Hey guys, so im trying to setup a configuration for a reverse proxy into my home assistant instance on a raspberry pi 4. I have nginx running on port 80 and 443 along with luci on the same ports; however I can't get connect to the server from my domain name (I get a connection refused error). How can I fix this issue without exposing luci directly to the internet?
My nginx config for the server looks like this:
server {
set $forward_scheme http;
set $server "192.168.4.120";
set $port 8123;
listen 80;
listen [::]:80;
server_name xxxxxxx.duckdns.org;
# Block Exploits
include /etc/nginx/conf.d/include/block-exploits.conf;
location / {
# Proxy!
include /etc/nginx/conf.d/include/proxy.conf;
}
}
block-expoits.conf
proxy.conf
Additional info:
The pi is connected within a separate interface called IOT, which separates devices such as the pi from my main interface with everything else (i.e. my computer) on it. The firewall is configured to have the IOT directed to wan and my main interface going to wan and the IOT interface (which allows my computer to talk to the IOT stuff). It's similar in setup as the Guest network in the Openwrt guide, which is why the address isn't the default 192.168.1.xxx addresss.
Use different ports. Or, if your installation supports it, bind the ports to specific IP addresses instead of binding them to 0.0.0.0.
So, do I need to change the ports that Nginx listens to or the ones for Luci? Which one is the easiest change and how do I go about changing them and making everything adapt to the changes?

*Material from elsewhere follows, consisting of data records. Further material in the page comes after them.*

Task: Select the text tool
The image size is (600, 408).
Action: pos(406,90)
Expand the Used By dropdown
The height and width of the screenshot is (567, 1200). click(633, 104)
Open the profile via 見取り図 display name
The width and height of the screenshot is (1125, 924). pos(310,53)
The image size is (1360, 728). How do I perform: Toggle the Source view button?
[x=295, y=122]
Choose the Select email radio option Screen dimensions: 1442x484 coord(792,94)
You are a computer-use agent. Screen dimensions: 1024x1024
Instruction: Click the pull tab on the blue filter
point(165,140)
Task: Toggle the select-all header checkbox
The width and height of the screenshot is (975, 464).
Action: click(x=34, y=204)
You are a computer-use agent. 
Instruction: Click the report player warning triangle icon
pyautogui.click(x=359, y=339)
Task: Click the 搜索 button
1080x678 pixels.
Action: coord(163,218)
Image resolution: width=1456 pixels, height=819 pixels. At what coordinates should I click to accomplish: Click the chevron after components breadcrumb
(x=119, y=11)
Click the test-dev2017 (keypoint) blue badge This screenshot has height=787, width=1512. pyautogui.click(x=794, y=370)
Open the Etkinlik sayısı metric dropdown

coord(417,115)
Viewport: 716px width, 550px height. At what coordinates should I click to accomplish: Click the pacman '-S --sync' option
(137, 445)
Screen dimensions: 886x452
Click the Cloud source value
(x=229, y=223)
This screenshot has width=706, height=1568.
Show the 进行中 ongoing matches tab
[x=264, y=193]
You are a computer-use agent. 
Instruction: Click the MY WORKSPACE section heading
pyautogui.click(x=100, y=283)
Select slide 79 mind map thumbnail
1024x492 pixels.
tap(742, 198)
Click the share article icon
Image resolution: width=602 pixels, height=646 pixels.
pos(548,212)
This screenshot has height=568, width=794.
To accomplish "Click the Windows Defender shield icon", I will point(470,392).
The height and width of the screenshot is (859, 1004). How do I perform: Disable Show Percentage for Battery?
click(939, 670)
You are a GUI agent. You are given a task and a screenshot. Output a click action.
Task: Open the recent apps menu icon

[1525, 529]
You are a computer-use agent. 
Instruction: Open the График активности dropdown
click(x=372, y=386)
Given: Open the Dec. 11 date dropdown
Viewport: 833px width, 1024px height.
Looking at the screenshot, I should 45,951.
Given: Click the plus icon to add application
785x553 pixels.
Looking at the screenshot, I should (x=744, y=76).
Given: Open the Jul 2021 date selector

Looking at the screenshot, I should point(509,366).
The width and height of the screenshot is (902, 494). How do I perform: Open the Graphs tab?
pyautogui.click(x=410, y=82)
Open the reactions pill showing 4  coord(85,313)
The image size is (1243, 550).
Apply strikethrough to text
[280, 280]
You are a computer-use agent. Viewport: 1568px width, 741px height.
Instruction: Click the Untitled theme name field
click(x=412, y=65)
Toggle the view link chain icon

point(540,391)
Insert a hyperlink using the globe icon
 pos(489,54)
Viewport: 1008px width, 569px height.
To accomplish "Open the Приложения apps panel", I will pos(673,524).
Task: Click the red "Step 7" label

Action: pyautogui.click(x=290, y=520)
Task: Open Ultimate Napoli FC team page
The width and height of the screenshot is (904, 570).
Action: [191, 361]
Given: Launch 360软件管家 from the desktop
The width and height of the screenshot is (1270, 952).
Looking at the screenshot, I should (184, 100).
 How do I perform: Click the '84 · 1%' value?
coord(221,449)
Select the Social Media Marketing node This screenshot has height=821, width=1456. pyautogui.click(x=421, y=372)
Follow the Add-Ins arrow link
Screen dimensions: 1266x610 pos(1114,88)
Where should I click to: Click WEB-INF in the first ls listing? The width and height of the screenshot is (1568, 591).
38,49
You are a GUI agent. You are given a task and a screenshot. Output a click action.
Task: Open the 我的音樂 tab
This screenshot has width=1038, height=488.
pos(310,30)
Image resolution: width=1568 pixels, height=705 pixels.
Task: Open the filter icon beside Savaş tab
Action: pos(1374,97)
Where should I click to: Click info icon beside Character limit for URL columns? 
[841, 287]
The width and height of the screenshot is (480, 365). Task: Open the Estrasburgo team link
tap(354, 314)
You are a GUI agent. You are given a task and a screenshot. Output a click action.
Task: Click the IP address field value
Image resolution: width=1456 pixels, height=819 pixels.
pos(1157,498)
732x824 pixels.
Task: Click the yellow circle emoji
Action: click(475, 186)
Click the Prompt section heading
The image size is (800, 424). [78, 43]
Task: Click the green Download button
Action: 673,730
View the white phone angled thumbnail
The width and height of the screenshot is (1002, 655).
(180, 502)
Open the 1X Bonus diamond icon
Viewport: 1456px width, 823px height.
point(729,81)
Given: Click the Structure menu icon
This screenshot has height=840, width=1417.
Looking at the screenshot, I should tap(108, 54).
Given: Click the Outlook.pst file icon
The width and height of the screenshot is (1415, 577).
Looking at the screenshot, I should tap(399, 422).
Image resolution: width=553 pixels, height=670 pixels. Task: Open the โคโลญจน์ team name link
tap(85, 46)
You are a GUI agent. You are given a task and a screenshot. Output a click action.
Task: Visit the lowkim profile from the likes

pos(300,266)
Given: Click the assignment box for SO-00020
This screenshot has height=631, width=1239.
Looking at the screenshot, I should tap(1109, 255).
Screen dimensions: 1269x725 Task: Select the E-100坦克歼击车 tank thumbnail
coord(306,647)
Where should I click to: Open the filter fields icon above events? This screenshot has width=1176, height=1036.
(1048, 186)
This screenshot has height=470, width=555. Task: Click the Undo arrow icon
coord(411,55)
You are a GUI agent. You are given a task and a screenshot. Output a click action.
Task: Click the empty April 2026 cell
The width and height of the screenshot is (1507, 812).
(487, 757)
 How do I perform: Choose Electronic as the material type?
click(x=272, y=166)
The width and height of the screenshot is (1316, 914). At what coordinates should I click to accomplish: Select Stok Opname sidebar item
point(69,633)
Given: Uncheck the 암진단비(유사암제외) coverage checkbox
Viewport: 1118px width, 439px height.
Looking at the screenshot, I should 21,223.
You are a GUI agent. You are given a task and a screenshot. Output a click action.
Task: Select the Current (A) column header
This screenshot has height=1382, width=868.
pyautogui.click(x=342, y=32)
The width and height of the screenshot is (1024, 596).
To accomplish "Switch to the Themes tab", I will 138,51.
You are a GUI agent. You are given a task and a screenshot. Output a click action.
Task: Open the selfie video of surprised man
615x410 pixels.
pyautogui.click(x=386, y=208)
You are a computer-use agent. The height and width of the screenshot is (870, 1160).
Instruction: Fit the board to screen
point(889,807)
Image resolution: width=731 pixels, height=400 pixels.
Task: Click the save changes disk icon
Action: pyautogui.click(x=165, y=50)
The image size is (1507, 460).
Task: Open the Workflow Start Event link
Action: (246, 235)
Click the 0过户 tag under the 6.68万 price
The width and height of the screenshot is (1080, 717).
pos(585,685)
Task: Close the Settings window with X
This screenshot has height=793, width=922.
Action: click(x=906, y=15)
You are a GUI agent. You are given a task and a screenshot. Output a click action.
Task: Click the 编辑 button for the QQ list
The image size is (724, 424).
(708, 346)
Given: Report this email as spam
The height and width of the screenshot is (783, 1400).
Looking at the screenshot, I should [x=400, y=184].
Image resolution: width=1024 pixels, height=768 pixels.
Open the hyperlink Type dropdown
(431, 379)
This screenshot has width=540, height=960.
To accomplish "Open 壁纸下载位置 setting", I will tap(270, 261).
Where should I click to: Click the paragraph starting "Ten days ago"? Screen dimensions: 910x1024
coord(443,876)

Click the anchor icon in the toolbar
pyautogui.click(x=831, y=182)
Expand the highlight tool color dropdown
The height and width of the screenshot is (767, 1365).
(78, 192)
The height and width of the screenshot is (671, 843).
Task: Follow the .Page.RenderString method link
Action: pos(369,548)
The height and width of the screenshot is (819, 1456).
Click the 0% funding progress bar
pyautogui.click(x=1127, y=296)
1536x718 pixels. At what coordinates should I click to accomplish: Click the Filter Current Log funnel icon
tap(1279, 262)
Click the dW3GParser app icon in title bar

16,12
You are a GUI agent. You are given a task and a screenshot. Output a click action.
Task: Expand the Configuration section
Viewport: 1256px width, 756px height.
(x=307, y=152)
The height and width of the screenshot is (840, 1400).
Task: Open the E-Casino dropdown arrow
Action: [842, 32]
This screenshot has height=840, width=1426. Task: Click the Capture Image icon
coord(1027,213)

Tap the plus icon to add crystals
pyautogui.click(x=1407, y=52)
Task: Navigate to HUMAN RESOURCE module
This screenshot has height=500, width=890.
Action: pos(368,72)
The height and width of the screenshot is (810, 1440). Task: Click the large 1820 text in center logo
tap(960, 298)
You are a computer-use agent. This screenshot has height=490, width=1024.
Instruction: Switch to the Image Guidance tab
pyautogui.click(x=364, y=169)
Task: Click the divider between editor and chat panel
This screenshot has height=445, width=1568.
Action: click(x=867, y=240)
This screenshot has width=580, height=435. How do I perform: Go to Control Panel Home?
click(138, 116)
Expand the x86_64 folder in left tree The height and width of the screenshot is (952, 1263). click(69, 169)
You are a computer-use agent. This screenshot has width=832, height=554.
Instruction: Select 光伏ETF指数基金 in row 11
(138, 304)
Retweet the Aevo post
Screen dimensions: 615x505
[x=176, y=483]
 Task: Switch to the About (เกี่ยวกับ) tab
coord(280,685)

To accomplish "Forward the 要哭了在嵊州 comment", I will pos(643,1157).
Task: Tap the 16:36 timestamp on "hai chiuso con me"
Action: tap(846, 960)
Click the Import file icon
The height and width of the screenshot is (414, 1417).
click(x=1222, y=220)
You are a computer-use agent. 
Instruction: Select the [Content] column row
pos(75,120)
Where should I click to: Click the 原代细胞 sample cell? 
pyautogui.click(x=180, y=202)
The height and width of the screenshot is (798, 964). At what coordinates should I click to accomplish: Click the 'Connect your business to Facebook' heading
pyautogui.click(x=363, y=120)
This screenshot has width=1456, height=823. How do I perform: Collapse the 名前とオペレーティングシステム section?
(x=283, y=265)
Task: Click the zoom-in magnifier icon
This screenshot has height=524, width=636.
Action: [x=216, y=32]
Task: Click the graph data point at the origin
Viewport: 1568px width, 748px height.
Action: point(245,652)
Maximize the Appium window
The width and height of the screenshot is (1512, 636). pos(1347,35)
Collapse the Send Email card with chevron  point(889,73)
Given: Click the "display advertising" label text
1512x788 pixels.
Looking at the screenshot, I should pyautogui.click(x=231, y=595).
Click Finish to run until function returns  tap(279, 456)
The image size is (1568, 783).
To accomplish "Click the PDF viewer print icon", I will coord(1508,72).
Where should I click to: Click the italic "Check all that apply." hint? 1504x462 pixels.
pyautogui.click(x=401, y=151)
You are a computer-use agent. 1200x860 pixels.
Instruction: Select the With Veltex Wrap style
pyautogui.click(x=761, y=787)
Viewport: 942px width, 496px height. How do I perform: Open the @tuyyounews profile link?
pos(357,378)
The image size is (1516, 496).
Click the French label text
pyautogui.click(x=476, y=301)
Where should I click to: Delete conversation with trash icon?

Your call for which approach to take. "Easiest" is a subjective metric. You'll need to consider not only how easy it is to find and edit the appropriate configuration file(s), but also how easy/convenient it is to use the service afterwards.
Some possible approaches which may or may not be suitable for your needs:
- Your proposed nginx config only exposes port 80 to the Internet, not port 443. You could configure luci to listen internally on port 443 only, leaving 80 free for use by nginx externally.
- You could configure luci to bind to its LAN IP address, and configure nginx to bind to its WAN IP address, instead of binding to all addresses, while keeping the port numbers the same. It's possible to have multiple processes using the same port number simultaneously, as long as each one is bound to a separate IP address (e.g. LAN and WAN, or LAN and DMZ, etc.).
- You could configure either luci or nginx (or even both) to listen on different ports so that they don't overlap.
As for how to make the change, that shouldn't be too tricky. The relevant config files are - probably - all sitting in /etc/config. At least, the one for luci definitely is - it's /etc/config/uhttpd; I don't have nginx on my OpenWRT instance so can't guarantee that its config file is in the same place.